Knowing the stored energy in compressed air helps you size air receivers, estimate runtime, compare alternatives, and improve energy efficiency. It is especially useful in manufacturing, automation, and energy audits.

Key Inputs You Need

• Pressure (must be absolute, not gauge)
• Volume of compressed air or tank volume
• Temperature (for ideal gas equations)
• Final pressure after expansion (usually atmospheric)

Pressure conversion: P_abs = P_gauge + P_atm

Main Formula (Isothermal, Idealized)

For reversible isothermal expansion:

W = mRT ln(P₁/P₂)

Where:

• W = energy (J)
• m = mass of air (kg)
• R = specific gas constant for air (~287 J/kg·K)
• T = absolute temperature (K)
• P₁, P₂ = initial and final absolute pressures (Pa)

If mass is unknown but initial compressed state is known, use mRT = P₁V, giving:

W = P₁V ln(P₁/P₂)

Practical Tank Formula (Useful Energy from a Receiver)
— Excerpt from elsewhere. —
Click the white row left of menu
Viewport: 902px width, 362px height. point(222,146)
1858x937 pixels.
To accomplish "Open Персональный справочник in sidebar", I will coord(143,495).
For a rigid receiver discharging from P₁ to P₂ (isothermal ideal case), a more practical estimate is:

W ≈ V [P₁ ln(P₁/P₂) – (P₁ – P₂)]

This often gives a more realistic “usable” energy figure than the upper-bound expression.

Worked Example

Given:

• Receiver volume V = 0.5 m³
• Pressure = 8 bar(g) = 9 bar(abs) = 900,000 Pa
• Final pressure P₂ = 1 bar(abs) = 100,000 Pa

1) Upper-bound isothermal estimate

W = P₁V ln(P₁/P₂)

W = 900,000 × 0.5 × ln(9) = 988,751 J ≈ 0.275 kWh

2) Practical rigid-receiver estimate

W ≈ V [P₁ ln(P₁/P₂) – (P₁ – P₂)]

W ≈ 0.5 × [900,000 × ln(9) – 800,000] = 588,751 J ≈ 0.164 kWh

Interpretation: Real usable energy is typically closer to the lower value, and often less after system losses.

Adiabatic Formula (No Heat Exchange)

If expansion is fast and heat transfer is minimal, adiabatic behavior may be closer:

W = (P₁V₁ – P₂V₂) / (k – 1)

For air, k ≈ 1.4. Adiabatic work is generally lower than isothermal work for the same pressure range.

Common Mistakes to Avoid

• Using gauge pressure directly in equations
• Mixing units (bar with Pa, liters with m³)
• Ignoring temperature effects
• Assuming 100% conversion to useful mechanical work

Quick Unit Conversions

• 1 bar = 100,000 Pa
• 1 L = 0.001 m³
• 1 kWh = 3.6 MJ = 3,600,000 J

FAQ

Why absolute pressure instead of gauge pressure?

Thermodynamic energy equations are based on absolute pressure. Gauge pressure omits atmospheric pressure and causes underestimation or overestimation.

Can I recover all stored compressed air energy?

No. Real systems have losses from leaks, pressure drop, throttling, heat transfer, and component inefficiencies.

Is compressed air an efficient way to store energy?

Usually not compared with direct electric systems. Compressed air is convenient and safe for tools/automation, but energy efficiency is typically modest.